Posted July. 07, 2004 22:16,
Ahead of the Upper House elections on July 11, all eyes in Japanese politics are on Jakarta, Indonesia. This is not because they are interested in the results of the Indonesian presidential race, which will likely see a run-off, but because Soga Hitomi, who was abducted to North Korea, will meet with Charles Robert Jenkins, the American GI who defected to the North with whom she married, and also her two daughters in the city. The Japanese press reports that the North tempest blowing from Jakarta would be the largest variable that could change the political equation for the elections.
The current race for the Upper House has been an uphill battle for the ruling Liberal Democratic Party (LDP) because of a number of unpopular issues such as the Japanese dispatch of troops to Iraq and the partys pushing through of a revision of the pension law. The approval rate of the current government fell more than 10 percent in the past month. As projections that the LDP will unlikely win 51 out of the 121 seats in the Upper House spread, analyses began to tilt in favor of unseating Prime Minister Koizumi Junichiro. A cornered Koizumi will use the family reunion of Soga as a hidden card. North Korea was fully cooperative in the Japanese governments efforts to move up the date of the union right ahead of the elections. Chief Cabinet Secretary Hosoda Hiroyuki went to exceptionally extra lengths and expressed gratitude to North Korea. He said, Thanks to North Korea, the reunion will take place sooner than expected.
Prime Minister Koizumi has said on a number of occasions that he will conclude the negotiations over normalization of diplomatic ties between North Korean and Japan before September 2006 when his term expires. Kim Jong-il, chairman of the Norths Defense Committee who is in dire need of Japanese aid for the countrys economy, probably believes that it would be better for him not to see his Japanese counterpart being replaced. In this respect, the North tempest is the joint work by the two national leaders. While they criticize the reunion as a public stunt with some ulterior motive, the Japanese opposition parties clearly look anxious about the possible strength of the North tempest.

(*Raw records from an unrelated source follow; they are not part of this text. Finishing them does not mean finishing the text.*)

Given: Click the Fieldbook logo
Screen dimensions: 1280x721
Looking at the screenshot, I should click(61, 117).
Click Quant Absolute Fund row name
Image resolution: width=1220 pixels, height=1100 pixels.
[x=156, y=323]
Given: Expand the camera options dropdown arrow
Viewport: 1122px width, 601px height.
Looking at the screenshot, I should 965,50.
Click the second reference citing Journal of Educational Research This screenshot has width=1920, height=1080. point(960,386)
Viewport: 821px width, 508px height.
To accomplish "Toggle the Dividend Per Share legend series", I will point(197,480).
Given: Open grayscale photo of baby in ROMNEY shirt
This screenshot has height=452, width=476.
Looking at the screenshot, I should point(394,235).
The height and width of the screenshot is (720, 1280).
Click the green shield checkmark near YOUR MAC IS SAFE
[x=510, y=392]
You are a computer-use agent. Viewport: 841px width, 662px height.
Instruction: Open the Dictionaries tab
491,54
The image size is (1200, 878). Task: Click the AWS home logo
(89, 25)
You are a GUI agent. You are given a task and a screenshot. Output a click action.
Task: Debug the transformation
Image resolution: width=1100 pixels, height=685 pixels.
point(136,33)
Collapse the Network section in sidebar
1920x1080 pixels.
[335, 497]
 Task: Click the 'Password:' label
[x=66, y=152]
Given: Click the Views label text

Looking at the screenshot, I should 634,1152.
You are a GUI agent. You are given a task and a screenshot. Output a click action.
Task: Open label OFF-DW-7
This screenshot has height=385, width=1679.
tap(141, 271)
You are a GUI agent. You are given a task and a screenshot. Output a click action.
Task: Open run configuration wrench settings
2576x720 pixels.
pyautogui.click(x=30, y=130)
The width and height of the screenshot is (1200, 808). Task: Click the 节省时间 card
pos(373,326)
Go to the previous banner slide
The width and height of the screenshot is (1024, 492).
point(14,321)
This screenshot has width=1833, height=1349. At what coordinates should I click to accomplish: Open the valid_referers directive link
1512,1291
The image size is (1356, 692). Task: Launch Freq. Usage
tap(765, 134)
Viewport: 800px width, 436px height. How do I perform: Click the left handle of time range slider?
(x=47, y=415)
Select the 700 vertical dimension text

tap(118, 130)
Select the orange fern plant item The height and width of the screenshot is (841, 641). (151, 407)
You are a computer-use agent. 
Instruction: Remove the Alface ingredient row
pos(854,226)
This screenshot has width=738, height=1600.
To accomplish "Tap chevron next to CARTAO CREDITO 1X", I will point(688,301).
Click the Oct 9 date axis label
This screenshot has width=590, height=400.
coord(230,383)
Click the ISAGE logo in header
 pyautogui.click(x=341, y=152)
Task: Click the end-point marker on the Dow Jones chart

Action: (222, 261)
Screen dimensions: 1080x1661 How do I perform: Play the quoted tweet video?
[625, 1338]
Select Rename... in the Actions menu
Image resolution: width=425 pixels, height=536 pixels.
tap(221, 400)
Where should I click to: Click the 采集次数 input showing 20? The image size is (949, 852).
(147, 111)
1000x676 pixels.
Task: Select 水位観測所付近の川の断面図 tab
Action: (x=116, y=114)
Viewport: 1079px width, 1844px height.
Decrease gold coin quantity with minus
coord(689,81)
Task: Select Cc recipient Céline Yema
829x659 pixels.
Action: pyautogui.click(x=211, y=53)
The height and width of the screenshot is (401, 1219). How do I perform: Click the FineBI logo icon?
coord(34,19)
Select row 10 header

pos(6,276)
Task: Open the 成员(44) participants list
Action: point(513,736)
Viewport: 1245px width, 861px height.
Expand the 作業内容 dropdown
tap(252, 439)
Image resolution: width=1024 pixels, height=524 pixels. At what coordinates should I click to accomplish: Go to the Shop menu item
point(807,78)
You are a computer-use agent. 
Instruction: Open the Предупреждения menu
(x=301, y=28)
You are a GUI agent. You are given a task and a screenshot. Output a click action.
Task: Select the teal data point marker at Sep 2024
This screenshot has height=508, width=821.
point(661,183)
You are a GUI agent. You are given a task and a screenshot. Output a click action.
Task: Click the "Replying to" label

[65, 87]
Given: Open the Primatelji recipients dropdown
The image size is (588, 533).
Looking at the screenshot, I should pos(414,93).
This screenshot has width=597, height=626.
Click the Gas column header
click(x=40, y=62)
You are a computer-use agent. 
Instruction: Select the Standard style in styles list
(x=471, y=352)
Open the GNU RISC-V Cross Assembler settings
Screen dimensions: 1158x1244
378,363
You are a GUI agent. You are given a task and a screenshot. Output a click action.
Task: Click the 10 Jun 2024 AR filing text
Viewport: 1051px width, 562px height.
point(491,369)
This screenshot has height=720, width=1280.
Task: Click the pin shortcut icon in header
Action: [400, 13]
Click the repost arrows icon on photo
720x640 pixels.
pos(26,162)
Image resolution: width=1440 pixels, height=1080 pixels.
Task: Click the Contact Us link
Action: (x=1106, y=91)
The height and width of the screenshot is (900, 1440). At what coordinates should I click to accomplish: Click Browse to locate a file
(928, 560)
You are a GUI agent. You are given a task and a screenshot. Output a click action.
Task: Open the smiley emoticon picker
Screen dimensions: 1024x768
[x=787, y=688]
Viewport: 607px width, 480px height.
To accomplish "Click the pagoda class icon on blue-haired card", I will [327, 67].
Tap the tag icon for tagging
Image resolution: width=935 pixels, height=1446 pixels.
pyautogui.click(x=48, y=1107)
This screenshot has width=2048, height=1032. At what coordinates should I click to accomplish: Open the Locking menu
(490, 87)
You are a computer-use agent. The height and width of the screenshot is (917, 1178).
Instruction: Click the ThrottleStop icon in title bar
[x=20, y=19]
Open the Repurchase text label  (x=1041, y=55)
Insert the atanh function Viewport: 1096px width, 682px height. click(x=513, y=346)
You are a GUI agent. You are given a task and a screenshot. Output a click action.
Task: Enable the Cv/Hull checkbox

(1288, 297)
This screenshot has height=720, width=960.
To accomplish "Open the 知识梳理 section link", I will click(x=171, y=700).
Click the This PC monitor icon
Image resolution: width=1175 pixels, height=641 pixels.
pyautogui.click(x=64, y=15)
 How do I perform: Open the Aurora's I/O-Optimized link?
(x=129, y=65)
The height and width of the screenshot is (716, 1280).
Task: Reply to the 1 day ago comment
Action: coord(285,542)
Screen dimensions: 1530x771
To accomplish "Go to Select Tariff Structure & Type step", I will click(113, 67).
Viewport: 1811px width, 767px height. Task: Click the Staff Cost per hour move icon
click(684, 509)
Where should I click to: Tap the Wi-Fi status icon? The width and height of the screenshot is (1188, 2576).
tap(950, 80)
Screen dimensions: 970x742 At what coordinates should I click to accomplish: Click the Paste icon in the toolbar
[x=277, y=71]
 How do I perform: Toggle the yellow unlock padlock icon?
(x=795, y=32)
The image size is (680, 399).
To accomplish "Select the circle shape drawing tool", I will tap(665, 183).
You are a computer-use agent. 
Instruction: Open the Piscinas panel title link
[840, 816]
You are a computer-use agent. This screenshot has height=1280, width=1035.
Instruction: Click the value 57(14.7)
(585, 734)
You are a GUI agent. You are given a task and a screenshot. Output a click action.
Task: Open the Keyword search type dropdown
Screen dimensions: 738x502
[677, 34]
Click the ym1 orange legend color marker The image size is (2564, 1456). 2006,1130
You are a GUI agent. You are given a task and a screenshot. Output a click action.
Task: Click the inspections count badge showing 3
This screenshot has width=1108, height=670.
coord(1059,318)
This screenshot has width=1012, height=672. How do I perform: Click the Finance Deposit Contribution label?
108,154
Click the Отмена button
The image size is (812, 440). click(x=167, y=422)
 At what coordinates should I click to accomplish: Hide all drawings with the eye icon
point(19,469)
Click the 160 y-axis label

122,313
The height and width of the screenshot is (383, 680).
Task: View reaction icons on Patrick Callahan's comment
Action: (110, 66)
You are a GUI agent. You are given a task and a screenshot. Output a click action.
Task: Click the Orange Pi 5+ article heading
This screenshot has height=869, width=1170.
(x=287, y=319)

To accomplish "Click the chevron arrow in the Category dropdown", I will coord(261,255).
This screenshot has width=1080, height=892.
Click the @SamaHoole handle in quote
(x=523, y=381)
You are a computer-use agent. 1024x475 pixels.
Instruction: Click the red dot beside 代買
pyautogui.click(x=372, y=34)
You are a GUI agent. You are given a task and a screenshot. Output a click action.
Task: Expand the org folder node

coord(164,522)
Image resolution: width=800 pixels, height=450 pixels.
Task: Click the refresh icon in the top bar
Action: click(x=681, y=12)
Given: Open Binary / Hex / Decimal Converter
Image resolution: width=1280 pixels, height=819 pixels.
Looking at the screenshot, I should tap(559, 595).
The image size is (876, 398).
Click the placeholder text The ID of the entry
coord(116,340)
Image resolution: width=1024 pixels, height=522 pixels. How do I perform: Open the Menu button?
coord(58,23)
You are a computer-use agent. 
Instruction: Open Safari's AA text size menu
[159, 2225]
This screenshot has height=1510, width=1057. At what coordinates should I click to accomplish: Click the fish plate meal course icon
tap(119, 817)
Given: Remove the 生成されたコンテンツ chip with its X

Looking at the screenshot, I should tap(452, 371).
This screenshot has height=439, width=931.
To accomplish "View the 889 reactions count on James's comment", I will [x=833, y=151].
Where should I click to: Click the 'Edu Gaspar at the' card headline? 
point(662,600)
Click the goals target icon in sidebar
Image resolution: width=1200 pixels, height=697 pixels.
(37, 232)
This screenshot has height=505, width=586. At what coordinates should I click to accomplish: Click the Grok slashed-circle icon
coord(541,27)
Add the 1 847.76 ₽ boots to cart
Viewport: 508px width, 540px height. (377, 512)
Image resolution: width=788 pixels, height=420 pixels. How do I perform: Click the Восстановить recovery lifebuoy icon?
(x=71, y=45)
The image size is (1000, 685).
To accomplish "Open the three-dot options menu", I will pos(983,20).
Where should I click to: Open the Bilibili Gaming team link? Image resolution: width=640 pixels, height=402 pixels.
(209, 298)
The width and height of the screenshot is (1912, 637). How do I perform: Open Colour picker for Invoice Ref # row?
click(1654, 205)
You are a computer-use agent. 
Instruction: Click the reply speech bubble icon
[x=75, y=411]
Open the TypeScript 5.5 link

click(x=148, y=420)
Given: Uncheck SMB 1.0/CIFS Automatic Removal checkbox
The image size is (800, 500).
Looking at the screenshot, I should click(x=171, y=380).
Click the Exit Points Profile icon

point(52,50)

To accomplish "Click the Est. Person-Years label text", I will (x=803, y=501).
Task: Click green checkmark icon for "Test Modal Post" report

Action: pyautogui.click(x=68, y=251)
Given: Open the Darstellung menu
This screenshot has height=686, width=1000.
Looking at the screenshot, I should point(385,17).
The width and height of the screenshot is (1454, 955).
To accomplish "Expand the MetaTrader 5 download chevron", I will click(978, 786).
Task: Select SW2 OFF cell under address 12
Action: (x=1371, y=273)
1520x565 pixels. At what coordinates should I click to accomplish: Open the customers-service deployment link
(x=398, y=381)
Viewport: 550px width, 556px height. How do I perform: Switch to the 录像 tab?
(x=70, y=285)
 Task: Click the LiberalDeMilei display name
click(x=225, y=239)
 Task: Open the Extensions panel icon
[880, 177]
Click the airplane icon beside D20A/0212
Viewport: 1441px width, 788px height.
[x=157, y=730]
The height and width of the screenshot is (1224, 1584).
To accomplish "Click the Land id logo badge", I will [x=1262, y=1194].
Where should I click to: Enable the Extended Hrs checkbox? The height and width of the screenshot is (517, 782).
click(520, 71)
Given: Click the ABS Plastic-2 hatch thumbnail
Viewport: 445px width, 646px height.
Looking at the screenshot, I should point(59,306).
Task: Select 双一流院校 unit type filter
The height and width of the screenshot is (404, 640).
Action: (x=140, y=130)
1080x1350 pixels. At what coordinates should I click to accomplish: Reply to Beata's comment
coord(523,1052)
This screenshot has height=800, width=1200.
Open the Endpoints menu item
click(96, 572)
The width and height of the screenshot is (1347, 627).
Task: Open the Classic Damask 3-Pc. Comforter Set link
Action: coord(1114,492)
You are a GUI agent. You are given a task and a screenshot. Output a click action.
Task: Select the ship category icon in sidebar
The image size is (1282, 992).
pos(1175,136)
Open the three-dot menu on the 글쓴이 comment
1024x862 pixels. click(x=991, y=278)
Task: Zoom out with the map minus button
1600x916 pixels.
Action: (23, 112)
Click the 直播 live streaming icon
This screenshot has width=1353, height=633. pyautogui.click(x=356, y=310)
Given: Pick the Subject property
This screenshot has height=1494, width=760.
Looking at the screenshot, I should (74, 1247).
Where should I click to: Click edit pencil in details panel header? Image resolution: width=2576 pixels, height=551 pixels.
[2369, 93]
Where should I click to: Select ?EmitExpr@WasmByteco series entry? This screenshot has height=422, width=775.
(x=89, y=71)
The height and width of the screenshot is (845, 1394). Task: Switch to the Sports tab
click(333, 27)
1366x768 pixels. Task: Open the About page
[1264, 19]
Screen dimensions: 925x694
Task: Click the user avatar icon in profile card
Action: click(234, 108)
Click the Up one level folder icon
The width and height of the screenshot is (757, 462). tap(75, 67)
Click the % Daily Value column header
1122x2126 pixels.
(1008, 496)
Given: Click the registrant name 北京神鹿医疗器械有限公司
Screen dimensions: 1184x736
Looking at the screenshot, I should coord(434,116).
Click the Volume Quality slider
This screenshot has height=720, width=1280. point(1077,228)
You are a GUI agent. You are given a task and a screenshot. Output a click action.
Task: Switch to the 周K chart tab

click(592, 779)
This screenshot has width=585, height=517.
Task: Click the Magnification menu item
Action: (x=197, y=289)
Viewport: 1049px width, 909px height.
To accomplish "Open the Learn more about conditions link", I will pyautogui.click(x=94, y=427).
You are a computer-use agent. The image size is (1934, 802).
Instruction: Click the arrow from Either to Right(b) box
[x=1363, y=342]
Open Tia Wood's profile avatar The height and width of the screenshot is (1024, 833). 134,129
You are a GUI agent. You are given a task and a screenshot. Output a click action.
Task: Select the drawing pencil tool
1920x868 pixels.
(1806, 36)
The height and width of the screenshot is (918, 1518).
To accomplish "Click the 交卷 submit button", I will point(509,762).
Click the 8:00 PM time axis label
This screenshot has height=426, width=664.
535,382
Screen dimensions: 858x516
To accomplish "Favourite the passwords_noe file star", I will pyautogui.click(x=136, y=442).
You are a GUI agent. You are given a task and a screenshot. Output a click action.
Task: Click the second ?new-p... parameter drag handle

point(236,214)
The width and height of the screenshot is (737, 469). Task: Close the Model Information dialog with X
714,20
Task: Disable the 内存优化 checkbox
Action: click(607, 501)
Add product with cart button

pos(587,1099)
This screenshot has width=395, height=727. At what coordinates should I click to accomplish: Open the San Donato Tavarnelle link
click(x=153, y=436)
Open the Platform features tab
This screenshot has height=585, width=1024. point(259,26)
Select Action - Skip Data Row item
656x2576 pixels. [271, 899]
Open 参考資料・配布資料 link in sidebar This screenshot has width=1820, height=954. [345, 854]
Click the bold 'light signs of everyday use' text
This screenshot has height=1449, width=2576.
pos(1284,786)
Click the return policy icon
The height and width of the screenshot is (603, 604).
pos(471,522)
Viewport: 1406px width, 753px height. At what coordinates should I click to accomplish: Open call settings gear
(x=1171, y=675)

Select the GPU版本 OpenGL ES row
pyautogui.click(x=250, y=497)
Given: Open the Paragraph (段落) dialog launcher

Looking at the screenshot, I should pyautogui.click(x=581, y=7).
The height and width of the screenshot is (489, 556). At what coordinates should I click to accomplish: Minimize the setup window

The North tempest, the staple in every election in South Korea, begins to blow across the sea and hits Japan. As far as the influence it can bring on the elections, North Korea, as its official slogan describes it, is the Great Strong Country. If it can wield influence on the Japanese election, the North Korean leadership may be tempted to be a variable in the U.S. presidential elections in November. What if the North does not want the reelection of George W. Bush? Then, itd better stay quiet instead of causing international conflict with its development of nuclear weapons or test-firing missiles.